Stored items
● ● ● ●

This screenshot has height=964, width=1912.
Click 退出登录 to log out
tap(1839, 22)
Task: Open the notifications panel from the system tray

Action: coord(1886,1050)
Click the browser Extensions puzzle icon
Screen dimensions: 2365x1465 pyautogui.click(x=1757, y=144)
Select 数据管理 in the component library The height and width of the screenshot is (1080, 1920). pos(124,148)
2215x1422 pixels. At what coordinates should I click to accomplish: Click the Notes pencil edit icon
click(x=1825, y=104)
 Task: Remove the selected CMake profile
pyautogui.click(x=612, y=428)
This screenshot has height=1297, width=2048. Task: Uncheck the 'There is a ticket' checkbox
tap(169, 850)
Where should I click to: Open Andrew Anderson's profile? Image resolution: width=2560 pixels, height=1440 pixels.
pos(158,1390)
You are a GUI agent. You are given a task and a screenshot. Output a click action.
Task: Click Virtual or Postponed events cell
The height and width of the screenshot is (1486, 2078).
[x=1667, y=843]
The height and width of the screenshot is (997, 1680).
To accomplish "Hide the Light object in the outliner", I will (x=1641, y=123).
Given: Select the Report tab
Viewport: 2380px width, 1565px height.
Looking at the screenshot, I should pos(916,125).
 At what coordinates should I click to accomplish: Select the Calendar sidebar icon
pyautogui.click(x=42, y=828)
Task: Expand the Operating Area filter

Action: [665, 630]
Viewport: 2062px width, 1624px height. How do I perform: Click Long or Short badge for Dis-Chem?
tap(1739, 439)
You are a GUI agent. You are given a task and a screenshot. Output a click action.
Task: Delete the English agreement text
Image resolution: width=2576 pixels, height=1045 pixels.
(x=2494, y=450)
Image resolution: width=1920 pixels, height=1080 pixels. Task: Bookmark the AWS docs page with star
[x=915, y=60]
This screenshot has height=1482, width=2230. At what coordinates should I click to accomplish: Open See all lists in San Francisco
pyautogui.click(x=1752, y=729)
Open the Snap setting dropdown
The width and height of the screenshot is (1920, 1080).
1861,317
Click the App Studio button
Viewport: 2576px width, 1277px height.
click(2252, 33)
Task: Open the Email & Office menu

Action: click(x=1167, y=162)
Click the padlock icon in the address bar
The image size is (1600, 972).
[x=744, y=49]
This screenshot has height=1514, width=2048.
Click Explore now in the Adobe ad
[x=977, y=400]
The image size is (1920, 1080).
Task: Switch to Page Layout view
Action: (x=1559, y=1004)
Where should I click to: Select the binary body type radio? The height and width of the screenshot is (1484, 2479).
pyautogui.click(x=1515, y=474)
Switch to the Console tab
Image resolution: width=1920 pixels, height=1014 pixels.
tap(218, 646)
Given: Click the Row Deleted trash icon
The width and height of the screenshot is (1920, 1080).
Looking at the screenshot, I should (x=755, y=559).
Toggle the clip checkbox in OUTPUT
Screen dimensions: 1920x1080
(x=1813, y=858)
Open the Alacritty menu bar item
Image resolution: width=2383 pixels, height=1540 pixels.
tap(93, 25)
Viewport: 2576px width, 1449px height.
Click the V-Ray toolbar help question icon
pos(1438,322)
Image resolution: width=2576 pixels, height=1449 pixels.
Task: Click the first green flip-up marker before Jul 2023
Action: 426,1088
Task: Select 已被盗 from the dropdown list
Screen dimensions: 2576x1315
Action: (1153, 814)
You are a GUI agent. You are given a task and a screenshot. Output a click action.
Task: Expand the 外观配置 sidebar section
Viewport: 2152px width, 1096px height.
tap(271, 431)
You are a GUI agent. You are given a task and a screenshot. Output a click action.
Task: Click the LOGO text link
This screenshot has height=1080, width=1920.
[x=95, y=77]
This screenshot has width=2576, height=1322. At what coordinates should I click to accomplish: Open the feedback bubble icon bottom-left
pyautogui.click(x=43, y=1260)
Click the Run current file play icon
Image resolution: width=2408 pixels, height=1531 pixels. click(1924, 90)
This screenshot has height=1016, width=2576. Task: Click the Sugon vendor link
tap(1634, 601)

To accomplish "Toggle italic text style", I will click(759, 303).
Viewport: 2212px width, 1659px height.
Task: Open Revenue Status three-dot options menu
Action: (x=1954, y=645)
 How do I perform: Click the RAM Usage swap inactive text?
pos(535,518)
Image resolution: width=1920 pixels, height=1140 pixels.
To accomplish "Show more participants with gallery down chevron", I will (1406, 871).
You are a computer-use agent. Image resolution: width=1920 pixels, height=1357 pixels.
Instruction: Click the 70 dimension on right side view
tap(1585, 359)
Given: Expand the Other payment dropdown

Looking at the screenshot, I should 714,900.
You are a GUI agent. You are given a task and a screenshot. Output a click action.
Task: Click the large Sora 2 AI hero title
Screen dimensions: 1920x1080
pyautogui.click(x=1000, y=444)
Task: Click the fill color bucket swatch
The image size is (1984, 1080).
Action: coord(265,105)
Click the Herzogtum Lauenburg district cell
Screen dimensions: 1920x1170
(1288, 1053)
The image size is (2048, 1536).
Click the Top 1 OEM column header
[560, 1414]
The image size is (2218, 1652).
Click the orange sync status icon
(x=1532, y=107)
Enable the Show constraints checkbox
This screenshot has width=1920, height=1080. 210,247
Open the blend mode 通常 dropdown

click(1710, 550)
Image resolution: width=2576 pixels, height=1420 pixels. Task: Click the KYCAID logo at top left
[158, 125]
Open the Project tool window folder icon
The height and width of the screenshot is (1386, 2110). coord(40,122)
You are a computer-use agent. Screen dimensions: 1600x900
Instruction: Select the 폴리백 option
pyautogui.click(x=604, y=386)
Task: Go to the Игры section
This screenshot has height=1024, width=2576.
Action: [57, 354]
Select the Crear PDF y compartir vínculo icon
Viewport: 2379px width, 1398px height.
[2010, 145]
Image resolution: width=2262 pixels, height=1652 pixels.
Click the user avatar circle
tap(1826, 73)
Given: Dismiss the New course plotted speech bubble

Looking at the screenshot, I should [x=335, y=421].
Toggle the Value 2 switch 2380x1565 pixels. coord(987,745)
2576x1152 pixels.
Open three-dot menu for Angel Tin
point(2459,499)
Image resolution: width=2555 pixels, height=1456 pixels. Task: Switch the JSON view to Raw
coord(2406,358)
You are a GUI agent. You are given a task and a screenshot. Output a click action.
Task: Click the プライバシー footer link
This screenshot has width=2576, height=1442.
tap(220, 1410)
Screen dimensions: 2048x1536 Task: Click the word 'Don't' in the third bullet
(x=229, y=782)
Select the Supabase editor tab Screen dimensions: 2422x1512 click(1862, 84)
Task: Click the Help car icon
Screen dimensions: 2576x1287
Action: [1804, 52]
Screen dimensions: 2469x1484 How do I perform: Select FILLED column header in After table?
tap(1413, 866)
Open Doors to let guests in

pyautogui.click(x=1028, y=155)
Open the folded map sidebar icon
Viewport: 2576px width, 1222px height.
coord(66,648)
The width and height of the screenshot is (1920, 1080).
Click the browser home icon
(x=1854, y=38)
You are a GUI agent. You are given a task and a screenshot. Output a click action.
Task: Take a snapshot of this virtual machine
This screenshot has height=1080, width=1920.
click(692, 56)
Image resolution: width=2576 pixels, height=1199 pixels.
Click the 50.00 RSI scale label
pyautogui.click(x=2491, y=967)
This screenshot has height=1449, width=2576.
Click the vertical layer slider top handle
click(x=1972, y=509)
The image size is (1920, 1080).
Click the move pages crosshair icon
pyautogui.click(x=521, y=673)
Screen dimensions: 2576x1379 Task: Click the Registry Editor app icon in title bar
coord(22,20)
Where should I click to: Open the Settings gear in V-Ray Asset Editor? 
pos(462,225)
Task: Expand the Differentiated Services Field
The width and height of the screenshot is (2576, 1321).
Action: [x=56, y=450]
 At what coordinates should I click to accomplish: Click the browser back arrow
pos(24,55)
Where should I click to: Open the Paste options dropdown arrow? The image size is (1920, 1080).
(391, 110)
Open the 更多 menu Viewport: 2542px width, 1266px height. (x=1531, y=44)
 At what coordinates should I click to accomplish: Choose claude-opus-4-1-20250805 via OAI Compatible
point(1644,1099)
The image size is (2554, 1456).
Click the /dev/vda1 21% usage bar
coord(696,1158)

● ● ● ●

Exercise
Each line above that contains the string "section" should be copied.

Output of the exercise
Task: Expand the 外观配置 sidebar section
Task: Go to the Игры section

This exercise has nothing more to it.